Hydrogels are used to make such glorious things as contact lenses15, biosensors and glues. They are inspired by natural hydrogels such as gelatin (derived from collagen). There is nothing so new about hydrogels in biotech and industry, and they have been being developed and used for decades, but applications and variations continue to expand.
Hydrogels are classified based on many factors such as the composition of the nanofibers (polymers) used, the way they are cross-linked, how they respond to stimuli, as shown in Figure 9, and their ionic charge.
I highly recommend reading the papers entitled: “Fundamental Concepts of Hydrogels: Synthesis, Properties, and Their Applications”16 and “Hydrogels: Properties and Applications in Biomedicine”17 for comprehensive information pertaining to hydrogels.

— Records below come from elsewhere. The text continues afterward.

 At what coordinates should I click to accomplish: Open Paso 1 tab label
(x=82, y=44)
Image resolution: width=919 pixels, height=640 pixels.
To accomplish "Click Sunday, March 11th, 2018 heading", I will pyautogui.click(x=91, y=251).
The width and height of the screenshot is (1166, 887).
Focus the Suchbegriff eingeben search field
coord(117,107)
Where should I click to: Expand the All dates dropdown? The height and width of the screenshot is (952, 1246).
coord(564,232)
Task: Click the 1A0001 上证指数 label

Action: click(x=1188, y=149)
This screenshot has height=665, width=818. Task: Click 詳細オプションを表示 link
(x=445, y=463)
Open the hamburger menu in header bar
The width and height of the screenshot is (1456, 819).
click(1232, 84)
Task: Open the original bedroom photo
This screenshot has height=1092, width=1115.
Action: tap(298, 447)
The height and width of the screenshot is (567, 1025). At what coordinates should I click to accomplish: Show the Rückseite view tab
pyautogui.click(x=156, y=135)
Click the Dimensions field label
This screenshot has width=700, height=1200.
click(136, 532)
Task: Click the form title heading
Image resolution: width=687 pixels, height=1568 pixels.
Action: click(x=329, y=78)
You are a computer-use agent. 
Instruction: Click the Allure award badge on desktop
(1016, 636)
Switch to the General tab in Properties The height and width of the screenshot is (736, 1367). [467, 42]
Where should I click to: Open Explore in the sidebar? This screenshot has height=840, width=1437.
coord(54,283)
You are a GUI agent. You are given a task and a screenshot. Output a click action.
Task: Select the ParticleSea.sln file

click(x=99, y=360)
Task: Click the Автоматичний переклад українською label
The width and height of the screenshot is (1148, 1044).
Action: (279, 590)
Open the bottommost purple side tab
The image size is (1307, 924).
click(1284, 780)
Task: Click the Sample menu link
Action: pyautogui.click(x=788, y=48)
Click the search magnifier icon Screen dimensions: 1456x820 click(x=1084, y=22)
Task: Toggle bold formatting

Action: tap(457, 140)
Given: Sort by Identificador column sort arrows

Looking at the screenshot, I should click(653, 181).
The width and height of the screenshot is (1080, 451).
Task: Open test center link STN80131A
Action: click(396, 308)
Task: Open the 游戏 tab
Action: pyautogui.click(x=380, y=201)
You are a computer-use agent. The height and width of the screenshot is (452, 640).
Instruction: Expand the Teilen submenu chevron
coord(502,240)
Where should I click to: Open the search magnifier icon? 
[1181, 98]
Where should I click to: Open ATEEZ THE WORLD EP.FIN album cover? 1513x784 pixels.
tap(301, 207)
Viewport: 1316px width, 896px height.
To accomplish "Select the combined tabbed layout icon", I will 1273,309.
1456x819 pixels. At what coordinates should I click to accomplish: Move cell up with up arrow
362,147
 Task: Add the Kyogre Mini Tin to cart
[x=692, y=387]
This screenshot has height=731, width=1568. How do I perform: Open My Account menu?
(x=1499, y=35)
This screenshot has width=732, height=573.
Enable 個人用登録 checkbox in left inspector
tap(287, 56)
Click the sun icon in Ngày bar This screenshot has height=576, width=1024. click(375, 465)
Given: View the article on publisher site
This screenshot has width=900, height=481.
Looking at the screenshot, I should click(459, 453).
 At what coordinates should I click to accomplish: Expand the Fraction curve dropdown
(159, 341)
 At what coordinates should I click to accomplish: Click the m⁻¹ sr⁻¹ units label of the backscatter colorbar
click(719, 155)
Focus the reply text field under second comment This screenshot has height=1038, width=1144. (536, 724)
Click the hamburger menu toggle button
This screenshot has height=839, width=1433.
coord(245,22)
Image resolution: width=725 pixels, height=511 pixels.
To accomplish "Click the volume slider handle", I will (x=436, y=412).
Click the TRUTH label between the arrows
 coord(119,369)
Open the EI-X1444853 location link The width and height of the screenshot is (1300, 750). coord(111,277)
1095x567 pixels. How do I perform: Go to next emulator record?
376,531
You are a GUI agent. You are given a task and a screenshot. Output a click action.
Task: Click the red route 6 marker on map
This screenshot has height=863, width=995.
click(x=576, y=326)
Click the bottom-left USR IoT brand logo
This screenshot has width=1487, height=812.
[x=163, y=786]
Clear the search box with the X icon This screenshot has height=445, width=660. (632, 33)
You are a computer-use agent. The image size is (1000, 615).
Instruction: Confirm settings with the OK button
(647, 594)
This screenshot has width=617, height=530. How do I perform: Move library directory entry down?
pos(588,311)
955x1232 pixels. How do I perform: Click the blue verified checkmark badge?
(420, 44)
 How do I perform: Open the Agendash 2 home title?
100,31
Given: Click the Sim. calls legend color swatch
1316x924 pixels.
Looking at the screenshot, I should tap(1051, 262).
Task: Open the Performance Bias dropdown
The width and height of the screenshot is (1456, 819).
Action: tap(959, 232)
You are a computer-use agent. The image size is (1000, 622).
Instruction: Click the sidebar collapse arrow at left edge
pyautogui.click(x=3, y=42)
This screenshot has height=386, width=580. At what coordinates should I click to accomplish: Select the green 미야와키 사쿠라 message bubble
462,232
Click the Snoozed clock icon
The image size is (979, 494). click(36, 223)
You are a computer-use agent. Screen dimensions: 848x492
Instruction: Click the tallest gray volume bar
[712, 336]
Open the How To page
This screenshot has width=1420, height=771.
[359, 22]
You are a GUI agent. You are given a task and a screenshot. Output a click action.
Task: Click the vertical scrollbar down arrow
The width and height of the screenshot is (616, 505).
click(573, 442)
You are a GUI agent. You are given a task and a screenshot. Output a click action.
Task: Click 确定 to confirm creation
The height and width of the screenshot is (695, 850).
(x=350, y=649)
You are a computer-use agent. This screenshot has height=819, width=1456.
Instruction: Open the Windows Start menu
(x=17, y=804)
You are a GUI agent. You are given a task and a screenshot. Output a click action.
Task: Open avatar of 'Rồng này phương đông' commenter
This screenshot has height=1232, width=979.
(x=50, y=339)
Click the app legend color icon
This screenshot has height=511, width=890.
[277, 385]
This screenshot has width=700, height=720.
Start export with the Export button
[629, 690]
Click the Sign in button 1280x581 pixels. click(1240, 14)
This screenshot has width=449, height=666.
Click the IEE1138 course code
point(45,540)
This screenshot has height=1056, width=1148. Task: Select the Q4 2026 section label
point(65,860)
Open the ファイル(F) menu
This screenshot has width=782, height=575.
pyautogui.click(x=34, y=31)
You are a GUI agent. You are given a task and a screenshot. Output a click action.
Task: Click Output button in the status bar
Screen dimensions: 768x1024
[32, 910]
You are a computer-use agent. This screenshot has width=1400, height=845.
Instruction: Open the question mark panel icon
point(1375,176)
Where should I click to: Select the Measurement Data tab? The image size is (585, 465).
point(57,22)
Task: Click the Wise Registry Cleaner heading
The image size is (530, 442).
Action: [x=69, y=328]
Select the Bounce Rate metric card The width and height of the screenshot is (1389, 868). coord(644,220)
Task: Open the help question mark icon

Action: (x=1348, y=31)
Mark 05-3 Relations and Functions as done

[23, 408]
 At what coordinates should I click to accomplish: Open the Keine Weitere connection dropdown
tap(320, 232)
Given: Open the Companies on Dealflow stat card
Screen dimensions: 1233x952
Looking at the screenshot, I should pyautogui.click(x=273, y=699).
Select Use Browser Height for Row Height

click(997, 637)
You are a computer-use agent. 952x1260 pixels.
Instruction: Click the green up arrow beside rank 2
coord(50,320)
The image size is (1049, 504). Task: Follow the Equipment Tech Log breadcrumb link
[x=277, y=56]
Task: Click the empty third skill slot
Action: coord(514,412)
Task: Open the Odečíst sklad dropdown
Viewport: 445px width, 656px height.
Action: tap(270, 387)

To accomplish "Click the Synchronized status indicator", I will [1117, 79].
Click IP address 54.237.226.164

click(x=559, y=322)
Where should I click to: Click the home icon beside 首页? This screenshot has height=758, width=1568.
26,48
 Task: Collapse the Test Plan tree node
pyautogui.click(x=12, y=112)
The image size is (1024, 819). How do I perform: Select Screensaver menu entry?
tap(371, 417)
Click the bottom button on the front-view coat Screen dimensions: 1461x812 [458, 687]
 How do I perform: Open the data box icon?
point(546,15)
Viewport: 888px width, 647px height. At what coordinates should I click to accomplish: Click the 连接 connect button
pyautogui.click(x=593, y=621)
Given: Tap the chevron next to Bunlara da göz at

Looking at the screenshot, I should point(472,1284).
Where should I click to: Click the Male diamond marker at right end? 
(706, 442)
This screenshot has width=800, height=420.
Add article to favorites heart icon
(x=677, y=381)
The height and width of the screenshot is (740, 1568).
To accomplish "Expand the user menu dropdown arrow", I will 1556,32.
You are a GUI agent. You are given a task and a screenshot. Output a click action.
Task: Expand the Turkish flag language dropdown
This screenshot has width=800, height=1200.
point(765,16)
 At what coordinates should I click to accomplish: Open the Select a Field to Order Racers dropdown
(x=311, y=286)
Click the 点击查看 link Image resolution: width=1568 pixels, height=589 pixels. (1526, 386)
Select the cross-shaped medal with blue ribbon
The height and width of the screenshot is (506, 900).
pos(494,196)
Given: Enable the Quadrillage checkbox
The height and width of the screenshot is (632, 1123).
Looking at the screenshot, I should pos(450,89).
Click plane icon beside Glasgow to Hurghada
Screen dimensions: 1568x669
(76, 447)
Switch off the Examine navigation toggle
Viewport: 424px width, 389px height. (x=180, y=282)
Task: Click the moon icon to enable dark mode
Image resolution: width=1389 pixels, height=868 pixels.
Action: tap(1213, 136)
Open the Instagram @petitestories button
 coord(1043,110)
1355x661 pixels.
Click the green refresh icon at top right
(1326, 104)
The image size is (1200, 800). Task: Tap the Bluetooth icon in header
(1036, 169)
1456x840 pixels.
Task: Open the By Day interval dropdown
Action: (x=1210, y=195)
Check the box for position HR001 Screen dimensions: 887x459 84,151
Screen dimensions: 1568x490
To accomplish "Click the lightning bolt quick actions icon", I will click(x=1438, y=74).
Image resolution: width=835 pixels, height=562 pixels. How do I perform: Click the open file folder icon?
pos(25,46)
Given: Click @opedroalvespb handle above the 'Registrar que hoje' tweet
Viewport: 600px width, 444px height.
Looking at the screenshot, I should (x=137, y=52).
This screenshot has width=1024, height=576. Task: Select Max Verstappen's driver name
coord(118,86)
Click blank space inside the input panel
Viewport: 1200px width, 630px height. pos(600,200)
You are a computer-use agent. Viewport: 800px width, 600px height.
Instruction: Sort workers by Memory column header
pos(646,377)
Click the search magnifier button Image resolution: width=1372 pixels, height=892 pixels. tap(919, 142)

In the abstract of the spidroin paper, the authors write:
Here, we report that recombinant miniature spidroins, and importantly also the N-terminal domain (NT) on its own, rapidly form self-supporting and transparent hydrogels at 37 °C.
…we find that NT and miniature spidroins undergo a structural transition into β-sheets and amyloid-like fibrils upon gel formation.
Figure 10 (Figure 8 from the paper) shows an overview of NT gelation. Gelation is the act of going into gel form. Interestingly, the NT samples incubated at pH 8 and 7 both gelled after 30 min at 37 °C but they differed by clarity: the pH 8 gel remained clear and the pH 7 gel was more opaque (shown in Figure 11). Figure 10 shows the NT alone and NT tagged with green fluorescent protein (GFP) and purine nucleoside phosphorylase (PNP). The main reason the authors got excited was that they were able to fuse other proteins to the recombinant only-NT domain and form hydrogels with the embedded proteins remaining functional. And again, these hydrogels comprise amyloid-like fibrils.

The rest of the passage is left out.